Attendants: Ziyan, Gang, Fabio

Time: 2:30 p.m.

Secretary: Fabio

Progress Report

Gang reported on his work since the last meeting. Gang's presentation is attached.

  • Gang worked for getting more familiar with MongoDB v2.4.
  • The data in the MySQL JobType table was inserted in MongoDB. It tool about 14GB (to be compared to 5GB in MySQL). An index was also created for these data.
  • Gang explored the possibilities for indexing the data to support specific queries. The indexes required by the queries need to fit into RAM of the MongoDB servers. MongoDB uses RAM for storing the whole index and a working set (i.e. a fraction of the data).
  • MongoDB offers some options for configuring the database in a highly-available way using replica sets. Members of a replica set can be primary, secondary and arbiter. The members of a replica set replicate the data among them and ensure automated failover. The client of MongoDB (i.e. the application) knows what is the primary server. When the primary is down, a new primary is elected from the secondary servers. In a typical installation, there are replica sets composed of 3 MongoDB servers. Writing data goes only through the primary server but secondary servers can serve read requests.
  • After configuring a 3-members replica set, Gang made some tests for understanding how the process of electing a new primary server works, by explicitely shuting down the primary. As a result, after about 10 seconds, a new primary server is selected and the application receives the response to its query.
  • For scalability, MongoDB's approach is to create shards. In a sharded configuration, each MongoDB stores a fraction of the data. Usually, each shard is configured as a replica set. A MongoDB cluster is composed of router processes (called mongos) which route the client application reads and writes to the shards. There are also configuration servers which are responsible for storing metadata about the cluster. Finally, there are the shards which actually store the data.
  • Sharding the data is recommended when the dataset approaches the storage capacity of a node, when the working set approaches the max amount of RAM or when there is a large amount of write activity.
  • For testing purposes, Gang configured a MongoDB cluster using 2 physical nodes. The cluster was configured with 2 shards, one on each machine. Each shard is a replica set with 3 copies (all the copies in the same machine).
  • For querying the cluster, MongoDB proposes an aggregation framework. Gang used this framework for querying the data required for reproducing a plot that shows the CPU efficiency distribution for a particular user.

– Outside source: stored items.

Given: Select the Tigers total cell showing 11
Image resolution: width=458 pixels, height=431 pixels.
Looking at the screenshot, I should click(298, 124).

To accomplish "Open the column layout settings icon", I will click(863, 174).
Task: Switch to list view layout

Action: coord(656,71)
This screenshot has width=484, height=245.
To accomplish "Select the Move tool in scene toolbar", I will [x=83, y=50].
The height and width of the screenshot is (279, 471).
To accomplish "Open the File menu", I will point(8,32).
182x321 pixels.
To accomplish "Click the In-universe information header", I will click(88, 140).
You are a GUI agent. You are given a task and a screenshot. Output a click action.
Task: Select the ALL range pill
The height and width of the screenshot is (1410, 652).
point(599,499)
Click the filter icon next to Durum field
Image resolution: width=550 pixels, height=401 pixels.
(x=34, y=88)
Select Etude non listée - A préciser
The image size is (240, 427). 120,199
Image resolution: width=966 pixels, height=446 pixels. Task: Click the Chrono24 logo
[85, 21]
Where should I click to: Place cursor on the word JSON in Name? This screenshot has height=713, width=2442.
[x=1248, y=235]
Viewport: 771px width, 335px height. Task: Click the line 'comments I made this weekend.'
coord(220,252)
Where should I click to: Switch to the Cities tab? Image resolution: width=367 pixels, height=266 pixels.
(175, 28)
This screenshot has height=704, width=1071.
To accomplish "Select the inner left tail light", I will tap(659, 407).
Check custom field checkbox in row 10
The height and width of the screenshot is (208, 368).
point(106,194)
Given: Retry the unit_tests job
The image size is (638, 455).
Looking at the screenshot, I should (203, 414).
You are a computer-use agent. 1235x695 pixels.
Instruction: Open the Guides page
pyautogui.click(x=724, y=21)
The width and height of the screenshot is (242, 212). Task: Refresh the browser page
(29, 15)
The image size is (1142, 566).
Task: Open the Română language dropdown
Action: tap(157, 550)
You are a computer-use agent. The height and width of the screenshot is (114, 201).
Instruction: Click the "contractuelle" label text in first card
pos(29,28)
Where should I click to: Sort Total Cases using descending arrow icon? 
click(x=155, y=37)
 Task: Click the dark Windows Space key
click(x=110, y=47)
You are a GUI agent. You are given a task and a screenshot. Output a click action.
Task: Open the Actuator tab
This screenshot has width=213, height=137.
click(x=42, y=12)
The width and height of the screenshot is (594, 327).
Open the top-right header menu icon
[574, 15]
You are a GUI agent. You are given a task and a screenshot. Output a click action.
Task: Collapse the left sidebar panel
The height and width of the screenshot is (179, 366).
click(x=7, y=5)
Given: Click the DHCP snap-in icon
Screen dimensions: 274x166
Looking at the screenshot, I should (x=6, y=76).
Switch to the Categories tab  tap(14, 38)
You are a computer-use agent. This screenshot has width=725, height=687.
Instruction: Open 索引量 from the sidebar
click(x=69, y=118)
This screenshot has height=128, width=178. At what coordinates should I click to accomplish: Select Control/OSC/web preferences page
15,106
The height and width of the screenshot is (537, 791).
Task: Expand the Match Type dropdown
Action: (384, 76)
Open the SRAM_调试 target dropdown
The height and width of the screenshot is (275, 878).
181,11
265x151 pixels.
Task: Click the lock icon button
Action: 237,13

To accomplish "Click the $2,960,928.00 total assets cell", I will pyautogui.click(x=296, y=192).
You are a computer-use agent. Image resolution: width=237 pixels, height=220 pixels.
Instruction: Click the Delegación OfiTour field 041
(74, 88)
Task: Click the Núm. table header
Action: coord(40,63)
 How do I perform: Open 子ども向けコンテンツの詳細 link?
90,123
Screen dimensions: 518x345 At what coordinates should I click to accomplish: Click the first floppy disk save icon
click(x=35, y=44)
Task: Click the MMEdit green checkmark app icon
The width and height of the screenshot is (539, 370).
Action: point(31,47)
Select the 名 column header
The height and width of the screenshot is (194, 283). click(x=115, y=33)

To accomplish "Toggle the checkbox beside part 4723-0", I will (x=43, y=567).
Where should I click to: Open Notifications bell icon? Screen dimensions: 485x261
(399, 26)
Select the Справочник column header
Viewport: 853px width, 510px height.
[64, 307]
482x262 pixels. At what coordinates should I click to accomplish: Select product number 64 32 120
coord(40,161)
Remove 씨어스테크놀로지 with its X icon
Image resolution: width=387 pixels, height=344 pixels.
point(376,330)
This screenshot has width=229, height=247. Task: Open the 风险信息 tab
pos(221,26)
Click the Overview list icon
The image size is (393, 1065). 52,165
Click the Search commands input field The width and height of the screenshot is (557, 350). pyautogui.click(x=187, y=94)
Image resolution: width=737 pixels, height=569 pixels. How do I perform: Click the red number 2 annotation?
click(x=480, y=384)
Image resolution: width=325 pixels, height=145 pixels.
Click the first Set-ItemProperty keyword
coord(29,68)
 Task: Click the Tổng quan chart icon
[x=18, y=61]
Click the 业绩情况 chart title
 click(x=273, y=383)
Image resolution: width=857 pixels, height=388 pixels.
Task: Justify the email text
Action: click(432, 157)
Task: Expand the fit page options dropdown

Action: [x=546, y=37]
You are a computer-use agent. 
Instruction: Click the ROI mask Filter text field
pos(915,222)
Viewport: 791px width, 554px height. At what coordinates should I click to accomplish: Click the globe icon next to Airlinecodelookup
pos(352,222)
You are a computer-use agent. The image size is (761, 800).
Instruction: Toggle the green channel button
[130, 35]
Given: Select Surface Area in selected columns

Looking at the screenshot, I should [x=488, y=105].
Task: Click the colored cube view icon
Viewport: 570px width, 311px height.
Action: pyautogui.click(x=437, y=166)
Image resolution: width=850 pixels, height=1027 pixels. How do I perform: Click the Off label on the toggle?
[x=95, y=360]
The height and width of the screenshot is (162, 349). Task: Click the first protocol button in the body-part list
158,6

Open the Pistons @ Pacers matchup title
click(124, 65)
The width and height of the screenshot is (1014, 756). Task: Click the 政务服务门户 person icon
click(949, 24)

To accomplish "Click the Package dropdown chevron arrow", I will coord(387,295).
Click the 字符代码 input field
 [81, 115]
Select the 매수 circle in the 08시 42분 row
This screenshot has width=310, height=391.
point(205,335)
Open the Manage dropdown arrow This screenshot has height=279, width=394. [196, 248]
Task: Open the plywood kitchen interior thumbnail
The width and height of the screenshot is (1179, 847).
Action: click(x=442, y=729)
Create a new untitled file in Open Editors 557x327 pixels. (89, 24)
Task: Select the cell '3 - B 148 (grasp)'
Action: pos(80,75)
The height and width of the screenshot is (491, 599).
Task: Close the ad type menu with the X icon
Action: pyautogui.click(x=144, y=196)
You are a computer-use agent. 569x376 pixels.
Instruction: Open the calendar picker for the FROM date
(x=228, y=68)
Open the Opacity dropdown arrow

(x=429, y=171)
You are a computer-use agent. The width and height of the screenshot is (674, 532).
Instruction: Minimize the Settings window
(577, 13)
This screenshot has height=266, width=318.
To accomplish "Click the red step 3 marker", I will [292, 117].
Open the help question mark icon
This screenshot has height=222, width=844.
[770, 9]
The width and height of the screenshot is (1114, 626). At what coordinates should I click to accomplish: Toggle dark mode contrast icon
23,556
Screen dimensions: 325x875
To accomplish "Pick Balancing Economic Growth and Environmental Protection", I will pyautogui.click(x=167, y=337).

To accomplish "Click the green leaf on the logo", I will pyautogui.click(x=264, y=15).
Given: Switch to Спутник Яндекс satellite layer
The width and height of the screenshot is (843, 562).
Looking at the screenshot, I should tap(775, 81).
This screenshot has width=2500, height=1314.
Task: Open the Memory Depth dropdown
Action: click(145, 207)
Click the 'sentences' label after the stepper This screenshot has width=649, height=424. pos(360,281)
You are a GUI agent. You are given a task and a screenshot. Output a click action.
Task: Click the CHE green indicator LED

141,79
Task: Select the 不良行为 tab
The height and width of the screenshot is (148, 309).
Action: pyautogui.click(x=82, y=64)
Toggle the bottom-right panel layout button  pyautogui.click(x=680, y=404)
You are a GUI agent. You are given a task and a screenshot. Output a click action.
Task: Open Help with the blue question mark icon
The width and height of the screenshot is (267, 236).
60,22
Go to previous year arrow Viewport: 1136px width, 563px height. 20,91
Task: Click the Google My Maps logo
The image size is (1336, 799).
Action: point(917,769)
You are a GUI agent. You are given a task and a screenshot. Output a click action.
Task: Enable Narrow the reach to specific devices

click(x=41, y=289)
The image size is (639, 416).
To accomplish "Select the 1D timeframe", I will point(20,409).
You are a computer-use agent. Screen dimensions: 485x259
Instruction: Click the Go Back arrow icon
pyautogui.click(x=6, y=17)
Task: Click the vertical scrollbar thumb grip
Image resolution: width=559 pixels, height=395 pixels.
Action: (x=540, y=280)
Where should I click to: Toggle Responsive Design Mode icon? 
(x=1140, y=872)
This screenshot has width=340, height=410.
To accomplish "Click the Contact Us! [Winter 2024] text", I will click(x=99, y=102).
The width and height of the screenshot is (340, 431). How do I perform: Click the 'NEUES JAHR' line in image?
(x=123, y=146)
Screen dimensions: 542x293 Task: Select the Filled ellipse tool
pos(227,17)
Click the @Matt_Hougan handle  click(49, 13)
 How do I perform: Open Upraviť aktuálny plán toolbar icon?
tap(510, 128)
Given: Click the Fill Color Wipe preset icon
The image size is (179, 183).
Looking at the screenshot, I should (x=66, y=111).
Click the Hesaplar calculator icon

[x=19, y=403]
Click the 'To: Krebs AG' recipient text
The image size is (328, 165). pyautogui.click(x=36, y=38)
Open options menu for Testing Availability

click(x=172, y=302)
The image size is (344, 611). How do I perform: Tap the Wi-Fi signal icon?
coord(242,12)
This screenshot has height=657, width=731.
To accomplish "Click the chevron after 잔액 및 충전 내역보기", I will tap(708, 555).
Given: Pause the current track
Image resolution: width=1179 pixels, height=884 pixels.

This kind of plots is reported in the DIRAC accounting paper provided by Ricardo, so is a typical example of the kind of detailed analysis that a DIRAC operator would be able to perform with the job accounting data.

Next steps

  • Use the MongoDB cluster query mechanisms to reproduce the plots for the the detailed analysis use-cases reported in the DIRAC accounting paper and measure the time to produce each one of them.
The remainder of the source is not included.